**Task description**
What you return should match the records below exactly.

Items from a dataset:
++++++++++++++++++++
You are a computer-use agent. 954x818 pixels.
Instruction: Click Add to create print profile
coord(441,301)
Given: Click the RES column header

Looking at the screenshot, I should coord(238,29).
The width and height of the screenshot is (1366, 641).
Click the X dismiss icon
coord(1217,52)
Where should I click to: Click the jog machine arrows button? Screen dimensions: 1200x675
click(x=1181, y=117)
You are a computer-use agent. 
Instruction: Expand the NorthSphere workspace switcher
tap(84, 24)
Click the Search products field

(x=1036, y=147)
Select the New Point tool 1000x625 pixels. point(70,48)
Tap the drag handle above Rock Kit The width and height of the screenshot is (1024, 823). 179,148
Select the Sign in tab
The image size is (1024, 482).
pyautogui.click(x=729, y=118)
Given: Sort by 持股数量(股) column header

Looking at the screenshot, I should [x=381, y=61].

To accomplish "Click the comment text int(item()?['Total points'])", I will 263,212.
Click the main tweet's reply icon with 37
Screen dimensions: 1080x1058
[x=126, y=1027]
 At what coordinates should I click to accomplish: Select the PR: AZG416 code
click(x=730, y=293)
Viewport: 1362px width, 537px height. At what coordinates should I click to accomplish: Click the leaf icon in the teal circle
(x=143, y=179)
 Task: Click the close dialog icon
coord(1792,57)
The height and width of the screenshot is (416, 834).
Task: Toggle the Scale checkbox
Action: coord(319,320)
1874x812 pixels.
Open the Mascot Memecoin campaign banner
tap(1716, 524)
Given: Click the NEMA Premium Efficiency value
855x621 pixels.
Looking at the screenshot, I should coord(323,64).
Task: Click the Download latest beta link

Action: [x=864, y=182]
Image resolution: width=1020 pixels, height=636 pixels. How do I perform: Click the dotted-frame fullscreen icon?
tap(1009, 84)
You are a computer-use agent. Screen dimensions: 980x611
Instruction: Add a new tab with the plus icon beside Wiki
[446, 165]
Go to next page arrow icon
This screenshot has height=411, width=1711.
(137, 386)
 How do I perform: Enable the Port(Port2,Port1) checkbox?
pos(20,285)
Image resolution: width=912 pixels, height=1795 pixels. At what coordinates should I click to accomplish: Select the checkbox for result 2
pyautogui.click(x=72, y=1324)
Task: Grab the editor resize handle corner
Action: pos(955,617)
++++++++++++++++++++
**Task response**
You are a computer-use agent. 954x818 pixels.
Instruction: Click Add to create print profile
coord(441,301)
Given: Click the RES column header

Looking at the screenshot, I should coord(238,29).
The width and height of the screenshot is (1366, 641).
Click the X dismiss icon
coord(1217,52)
Where should I click to: Click the jog machine arrows button? Screen dimensions: 1200x675
click(x=1181, y=117)
You are a computer-use agent. 
Instruction: Expand the NorthSphere workspace switcher
tap(84, 24)
Click the Search products field

(x=1036, y=147)
Select the New Point tool 1000x625 pixels. point(70,48)
Tap the drag handle above Rock Kit The width and height of the screenshot is (1024, 823). 179,148
Select the Sign in tab
The image size is (1024, 482).
pyautogui.click(x=729, y=118)
Given: Sort by 持股数量(股) column header

Looking at the screenshot, I should [x=381, y=61].

To accomplish "Click the comment text int(item()?['Total points'])", I will 263,212.
Click the main tweet's reply icon with 37
Screen dimensions: 1080x1058
[x=126, y=1027]
 At what coordinates should I click to accomplish: Select the PR: AZG416 code
click(x=730, y=293)
Viewport: 1362px width, 537px height. At what coordinates should I click to accomplish: Click the leaf icon in the teal circle
(x=143, y=179)
 Task: Click the close dialog icon
coord(1792,57)
The height and width of the screenshot is (416, 834).
Task: Toggle the Scale checkbox
Action: coord(319,320)
1874x812 pixels.
Open the Mascot Memecoin campaign banner
tap(1716, 524)
Given: Click the NEMA Premium Efficiency value
855x621 pixels.
Looking at the screenshot, I should coord(323,64).
Task: Click the Download latest beta link

Action: [x=864, y=182]
Image resolution: width=1020 pixels, height=636 pixels. How do I perform: Click the dotted-frame fullscreen icon?
tap(1009, 84)
You are a computer-use agent. Screen dimensions: 980x611
Instruction: Add a new tab with the plus icon beside Wiki
[446, 165]
Go to next page arrow icon
This screenshot has height=411, width=1711.
(137, 386)
 How do I perform: Enable the Port(Port2,Port1) checkbox?
pos(20,285)
Image resolution: width=912 pixels, height=1795 pixels. At what coordinates should I click to accomplish: Select the checkbox for result 2
pyautogui.click(x=72, y=1324)
Task: Grab the editor resize handle corner
Action: pos(955,617)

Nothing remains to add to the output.